"Robię to, co chciałem. Nie byłoby tak, gdybym widział" – Robert, masażysta z Warszawy
Staram się nie rozpamiętywać tego, co straciłem, nie mogąc zobaczyć świata. Biorę życie za rogi i rzucam się w wir pracy. Prowadzę firmę, jestem przewodnikiem na "Niewidzialnej Wystawie". W wolnym czasie gram w tenisa, latem żegluję (patent uzyskałem już jako osoba niewidoma). Chcę pokazać, że w życiu nie ma ograniczeń
- Zejdę po was – mówi przez domofon Robert Zarzecki, gdy melduję, że wraz z fotografem czekamy pod klatką bloku na warszawskim Muranowie, gdzie prowadzi gabinet masażu.
Po minucie widzę przez oszklone drzwi, że po schodach swobodnie zbiega na oko trzydziestoparoletni mężczyzna. Pewnie otwiera drzwi i uśmiecha się w naszym kierunku. Zbyt pewnie! W głowie zaczyna mi kołatać wątpliwość: czy nie pomyliłam się, gdy sprawdzałam informacje o rozmówcy? Bo może wcale nie jest niewidomy, tylko słabowidzący, więc artykuł o „niewidomym masażyście” okaże się mocno naciągany?
- Widzę mniej więcej 2,5 proc. tego, co osoby, które nie mają problemu ze wzrokiem – wyjaśnia później. – Z punktu widzenia zdrowej osoby to się wydaje bardzo mało, ale dla niewidomego ten margines to naprawdę kolosalna różnica.
Część niewidomych nie widzi od urodzenia, inni stracili wzrok w wyniku wypadku lub postępującej choroby, np. cukrzycy. Są też tacy, którzy problemy ze wzrokiem mieli od dziecka i kwestią czasu było, kiedy całkowicie utracą zdolność widzenia. Tak było właśnie w przypadku pana Roberta, który ma uwarunkowane genetycznie barwnikowe zwyrodnienie siatkówki i zaczął tracić wzrok w wieku 30 lat. Wcześniej widział mniej więcej 30 proc. tego, co osoba w pełni sprawna.
Cuda w ciemności
Pytam, ile prawdy jest w popularnym przeświadczeniu, że gdy wyłączony jest jeden zmysł, inne się wyostrzają. Zarzecki wyjaśnia, że to nie jest tak, że gdy przestał widzieć, to nagle zyskał lepsze czucie w palcach i w związku z tym ma wyższe kwalifikacje do pracy jako masażysta niż osoba widząca.
- Byłby to ciekawy mechanizm, ale to tak nie działa.

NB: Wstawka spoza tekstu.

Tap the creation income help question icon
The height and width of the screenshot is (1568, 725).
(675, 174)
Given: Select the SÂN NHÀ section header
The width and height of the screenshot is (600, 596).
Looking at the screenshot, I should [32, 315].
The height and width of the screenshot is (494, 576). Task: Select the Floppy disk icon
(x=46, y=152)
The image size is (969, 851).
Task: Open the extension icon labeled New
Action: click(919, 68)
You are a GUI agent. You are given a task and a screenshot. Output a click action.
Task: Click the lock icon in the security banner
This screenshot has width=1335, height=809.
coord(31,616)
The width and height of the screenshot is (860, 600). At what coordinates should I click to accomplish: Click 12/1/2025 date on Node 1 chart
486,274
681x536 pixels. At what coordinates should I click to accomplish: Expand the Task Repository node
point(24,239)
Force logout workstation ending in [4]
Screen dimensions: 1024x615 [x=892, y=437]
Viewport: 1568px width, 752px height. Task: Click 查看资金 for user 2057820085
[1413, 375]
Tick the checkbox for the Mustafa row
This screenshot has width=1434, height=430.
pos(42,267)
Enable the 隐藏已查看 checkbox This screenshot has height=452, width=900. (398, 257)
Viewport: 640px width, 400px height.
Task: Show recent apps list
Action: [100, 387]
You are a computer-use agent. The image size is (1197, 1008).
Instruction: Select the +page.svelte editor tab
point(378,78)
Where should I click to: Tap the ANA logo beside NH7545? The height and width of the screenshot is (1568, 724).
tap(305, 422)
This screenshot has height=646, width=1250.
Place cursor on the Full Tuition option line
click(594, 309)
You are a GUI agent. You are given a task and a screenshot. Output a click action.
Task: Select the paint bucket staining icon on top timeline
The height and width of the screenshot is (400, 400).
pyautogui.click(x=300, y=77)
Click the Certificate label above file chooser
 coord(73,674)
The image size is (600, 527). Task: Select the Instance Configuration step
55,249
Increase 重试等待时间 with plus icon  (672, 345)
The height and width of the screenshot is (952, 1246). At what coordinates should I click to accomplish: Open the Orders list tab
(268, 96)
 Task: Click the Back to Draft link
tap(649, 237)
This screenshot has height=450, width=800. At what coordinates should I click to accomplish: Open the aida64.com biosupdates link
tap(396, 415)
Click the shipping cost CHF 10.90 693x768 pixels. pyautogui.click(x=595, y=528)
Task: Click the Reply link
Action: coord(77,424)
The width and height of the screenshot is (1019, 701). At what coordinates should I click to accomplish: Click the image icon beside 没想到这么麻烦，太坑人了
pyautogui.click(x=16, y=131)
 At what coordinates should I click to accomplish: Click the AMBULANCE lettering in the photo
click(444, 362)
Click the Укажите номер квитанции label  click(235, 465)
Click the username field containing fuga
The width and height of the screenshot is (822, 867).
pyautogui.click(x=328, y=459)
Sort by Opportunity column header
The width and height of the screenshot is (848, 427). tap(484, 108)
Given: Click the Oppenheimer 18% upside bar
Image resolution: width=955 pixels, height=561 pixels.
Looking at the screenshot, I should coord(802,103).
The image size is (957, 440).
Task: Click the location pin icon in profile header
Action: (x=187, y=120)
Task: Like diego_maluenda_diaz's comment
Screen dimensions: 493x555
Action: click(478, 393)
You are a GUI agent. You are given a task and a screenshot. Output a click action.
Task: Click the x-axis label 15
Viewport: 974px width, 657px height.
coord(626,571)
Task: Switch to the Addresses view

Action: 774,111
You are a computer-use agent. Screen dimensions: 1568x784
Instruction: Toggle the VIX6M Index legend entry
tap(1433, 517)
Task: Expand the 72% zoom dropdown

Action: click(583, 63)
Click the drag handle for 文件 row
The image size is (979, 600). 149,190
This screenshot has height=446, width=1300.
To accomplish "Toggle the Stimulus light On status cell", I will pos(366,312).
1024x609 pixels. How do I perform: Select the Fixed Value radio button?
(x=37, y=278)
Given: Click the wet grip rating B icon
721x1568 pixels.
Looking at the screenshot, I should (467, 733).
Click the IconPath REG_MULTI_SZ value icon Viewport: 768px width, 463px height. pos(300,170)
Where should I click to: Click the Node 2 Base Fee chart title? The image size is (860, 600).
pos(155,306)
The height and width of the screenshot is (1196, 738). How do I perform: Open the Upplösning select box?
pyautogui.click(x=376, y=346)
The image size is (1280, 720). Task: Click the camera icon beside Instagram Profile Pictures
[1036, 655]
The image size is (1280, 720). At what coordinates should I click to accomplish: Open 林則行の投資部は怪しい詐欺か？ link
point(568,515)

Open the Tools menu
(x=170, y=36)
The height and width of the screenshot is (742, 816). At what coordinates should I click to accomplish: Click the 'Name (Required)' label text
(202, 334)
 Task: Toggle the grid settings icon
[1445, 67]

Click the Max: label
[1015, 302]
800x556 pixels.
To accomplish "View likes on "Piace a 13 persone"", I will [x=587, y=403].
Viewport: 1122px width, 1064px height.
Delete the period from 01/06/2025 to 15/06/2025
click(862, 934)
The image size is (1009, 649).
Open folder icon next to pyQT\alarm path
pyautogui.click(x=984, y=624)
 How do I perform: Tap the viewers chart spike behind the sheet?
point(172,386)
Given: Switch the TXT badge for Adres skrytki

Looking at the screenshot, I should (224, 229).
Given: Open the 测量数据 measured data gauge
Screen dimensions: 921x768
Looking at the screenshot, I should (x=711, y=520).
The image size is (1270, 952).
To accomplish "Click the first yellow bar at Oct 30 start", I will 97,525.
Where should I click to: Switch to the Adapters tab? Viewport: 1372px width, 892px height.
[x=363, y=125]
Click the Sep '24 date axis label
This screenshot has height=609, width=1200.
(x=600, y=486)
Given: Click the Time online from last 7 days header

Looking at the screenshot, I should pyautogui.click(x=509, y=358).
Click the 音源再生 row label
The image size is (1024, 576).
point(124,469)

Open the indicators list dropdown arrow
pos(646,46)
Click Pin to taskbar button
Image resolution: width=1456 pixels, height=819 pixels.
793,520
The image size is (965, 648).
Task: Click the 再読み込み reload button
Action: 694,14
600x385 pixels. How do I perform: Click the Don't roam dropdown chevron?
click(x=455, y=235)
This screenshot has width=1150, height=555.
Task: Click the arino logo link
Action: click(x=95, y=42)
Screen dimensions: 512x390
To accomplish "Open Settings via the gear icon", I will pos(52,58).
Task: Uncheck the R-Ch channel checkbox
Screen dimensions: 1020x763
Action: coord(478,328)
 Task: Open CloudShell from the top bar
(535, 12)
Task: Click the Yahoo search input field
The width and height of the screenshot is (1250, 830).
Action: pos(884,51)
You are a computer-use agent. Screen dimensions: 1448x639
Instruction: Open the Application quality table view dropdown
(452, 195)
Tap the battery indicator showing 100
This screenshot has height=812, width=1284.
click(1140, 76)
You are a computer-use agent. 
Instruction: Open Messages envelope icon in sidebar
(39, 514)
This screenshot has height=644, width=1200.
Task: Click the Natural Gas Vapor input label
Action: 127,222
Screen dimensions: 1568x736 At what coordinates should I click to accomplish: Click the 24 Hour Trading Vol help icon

To raczej kwestia tego, że skoro nie widzę, to bardziej koncentruję się na tym, co odbieram innymi zmysłami, np. dotykiem – wyjaśnia.
Gabinet pana Roberta nazywa się Cuda Niewidy i to niesie ze sobą podwójną treść: po pierwsze zabiegi wykonują niewidomi. Po drugie czasem się zdarza, że ktoś, kto bardzo cierpiał, po masażu czuje się jak nowo narodzony. Czyli cud.
Zarzecki założył go w listopadzie 2017 r. Zatrudnia jeszcze jednego niewidomego masażystę oraz słabowidzącą recepcjonistkę.
- Na stronie internetowej piszę, że jesteśmy niewidomi, by klienci mieli świadomość, że pewne czynności możemy wykonywać wolniej albo może zadrży nam ręka, gdy podajemy kawę i trochę rozlejemy. Ale to akurat chyba nie jest domeną wyłącznie niewidomych? – zastanawia się.
Masaż może odbywać się w normalnym pomieszczeniu, do którego przez okna wpada światło, ale też dostępna jest opcja "masażu w ciemności".
- Wpadłem na ten pomysł, gdy zauważyłem, że pacjenci nie do końca potrafią się wyłączyć i zrelaksować, gdy w pokoju jest jasno. Rozglądają się, błądzą gdzieś myślami. Do tego część osób czuje się skrępowana, zdejmując ubranie. To dziwne, przecież ja i tak nie widzę – wyjaśnia.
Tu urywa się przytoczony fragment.